Question

Simplify each expression. Write answers using positive exponents.$$-\frac{4 x^{-9} \cdot x^{-3}}{x^{-12}}$$

Answer

**step1 Simplify the numerator by combining terms with the same base**

First, we simplify the numerator of the expression. When multiplying terms with the same base, we add their exponents. In the numerator, we have $$x^{-9} \cdot x^{-3}$$. We add the exponents -9 and -3.

$$x^{-9} \cdot x^{-3} = x^{(-9) + (-3)}$$

$$x^{-9} \cdot x^{-3} = x^{-12}$$

So, the numerator becomes $$4x^{-12}$$. The expression now looks like:

$$-\frac{4 x^{-12}}{x^{-12}}$$

**step2 Simplify the fraction by dividing terms with the same base**

Next, we simplify the fraction. When dividing terms with the same base, we subtract the exponent of the denominator from the exponent of the numerator. We have $$\frac{x^{-12}}{x^{-12}}$$.

$$\frac{x^{-12}}{x^{-12}} = x^{(-12) - (-12)}$$

$$\frac{x^{-12}}{x^{-12}} = x^{-12 + 12}$$

$$\frac{x^{-12}}{x^{-12}} = x^0$$

Any non-zero number raised to the power of 0 is 1. So, $$x^0 = 1$$. The expression simplifies to:

$$-4 \cdot 1$$

$$-4$$

The final answer is -4, which uses positive exponents (or no exponents, which is acceptable). This assumes that $$x \neq 0$$ since division by zero is undefined.

Alternative answer

Answer: -4 Explain
This is a question about <exponent rules, especially multiplying and dividing powers with the same base>. The solving step is:

First, I looked at the top part of the fraction, the numerator: $x^{-9} \cdot x^{-3}$.
When you multiply numbers with the same base, you add their powers. So, $-9$ plus $-3$ is $-12$. That means $x^{-9} \cdot x^{-3}$ becomes $x^{-12}$.
Now the expression looks like this: $$-\frac{4 x^{-12}}{x^{-12}}$$
Next, I saw that $x^{-12}$ is both on the top and on the bottom of the fraction.
When you divide a number by itself, the answer is 1. So, $\frac{x^{-12}}{x^{-12}}$ is just 1.
This leaves us with $-4 \cdot 1$.
So, the final answer is $-4$. Since there are no 'x's left, there are no exponents to worry about making positive!

Alternative answer

Answer: -4 Explain
This is a question about simplifying expressions with exponents, especially negative exponents and the rules for multiplying and dividing powers with the same base . The solving step is:

First, let's look at the top part of the fraction. We have $x^{-9}$ multiplied by $x^{-3}$. When you multiply numbers with the same base (like 'x' here), you add their little power numbers (exponents). So, $-9 + (-3)$ gives us $-12$.
This makes the top of the fraction $4x^{-12}$.

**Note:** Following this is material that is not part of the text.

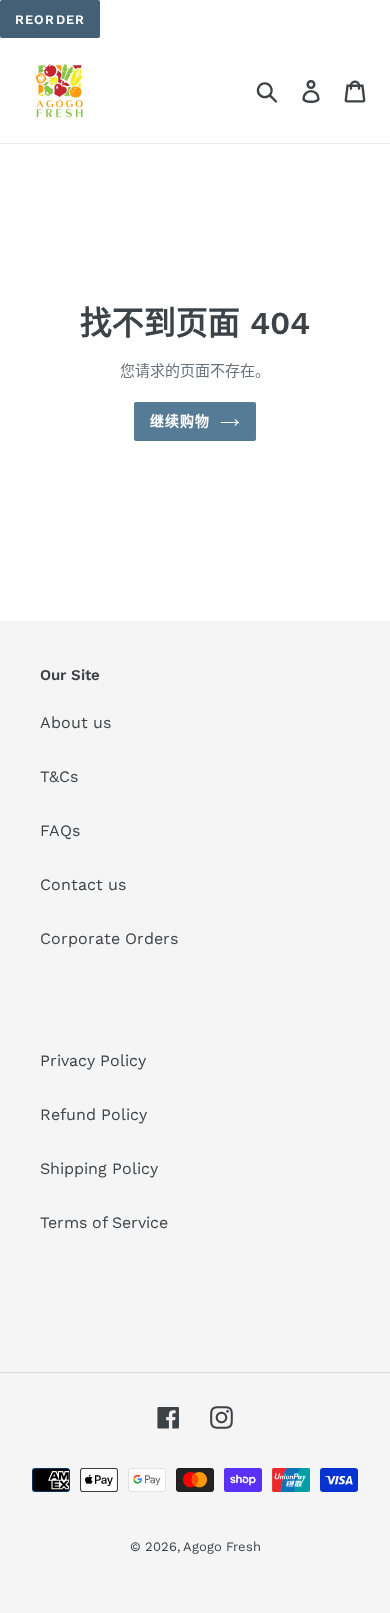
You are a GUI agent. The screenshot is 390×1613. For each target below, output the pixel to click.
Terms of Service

Now the whole expression looks like this: $$-\frac{4 x^{-12}}{x^{-12}}$$
Next, we see that we have $x^{-12}$ on the top and $x^{-12}$ on the bottom of the fraction. When you divide something by itself (like $5 \div 5 = 1$), it just becomes 1. So, $\frac{x^{-12}}{x^{-12}}$ simplifies to 1.

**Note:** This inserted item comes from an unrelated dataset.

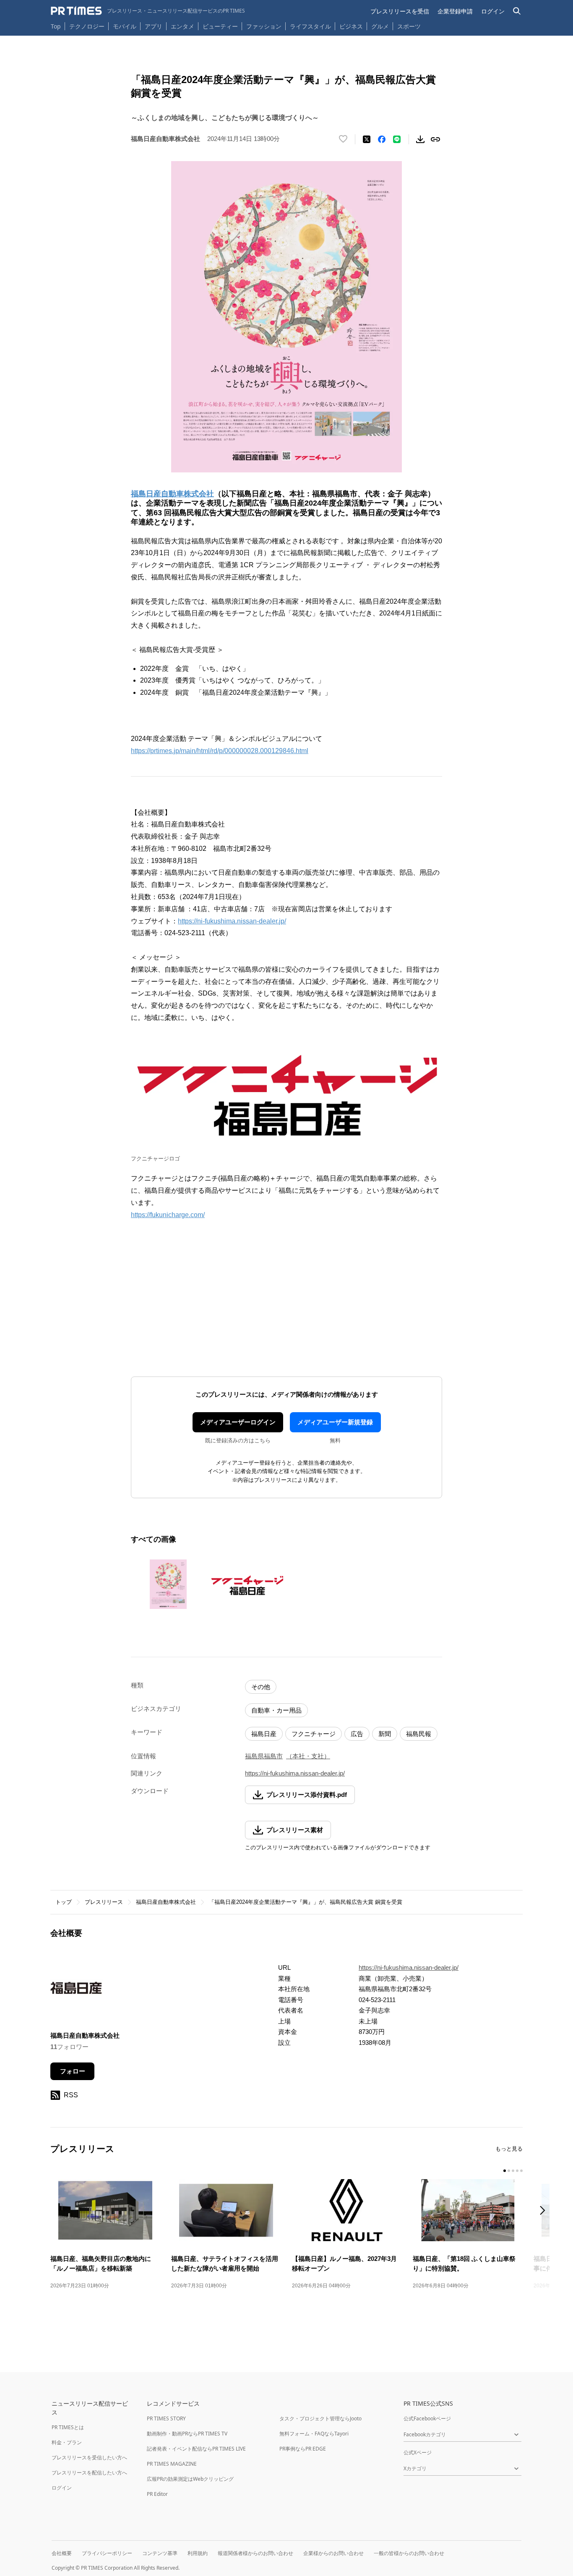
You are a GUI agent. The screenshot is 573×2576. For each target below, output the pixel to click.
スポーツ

Finally, we are left with the minus sign in front, the 4, and the 1 we just found. So, it's $-4 \cdot 1$.
And $-4 \cdot 1$ is just $-4$. No exponents left, so we don't have to worry about positive or negative ones!

Alternative answer

Answer: -4 Explain
This is a question about simplifying expressions with exponents . The solving step is:

First, I looked at the top part (the numerator) of the fraction. I saw $x^{-9} \cdot x^{-3}$. When we multiply terms with the same base (like 'x' here), we add their exponents. So, $-9 + (-3)$ equals $-12$.
Now the expression looks like this: $$-\frac{4 x^{-12}}{x^{-12}}$$
Next, I looked at the 'x' terms in the fraction. I have $x^{-12}$ on the top and $x^{-12}$ on the bottom. When you divide something by itself, the answer is 1 (unless it's zero, but we assume x isn't zero here!). So, $x^{-12}$ divided by $x^{-12}$ is just 1.
This leaves me with: $$-4 \cdot 1$$
Finally, $-4 \cdot 1$ is just $-4$. And since there are no more 'x' terms, all exponents are positive (or gone!), which is what the problem asked for.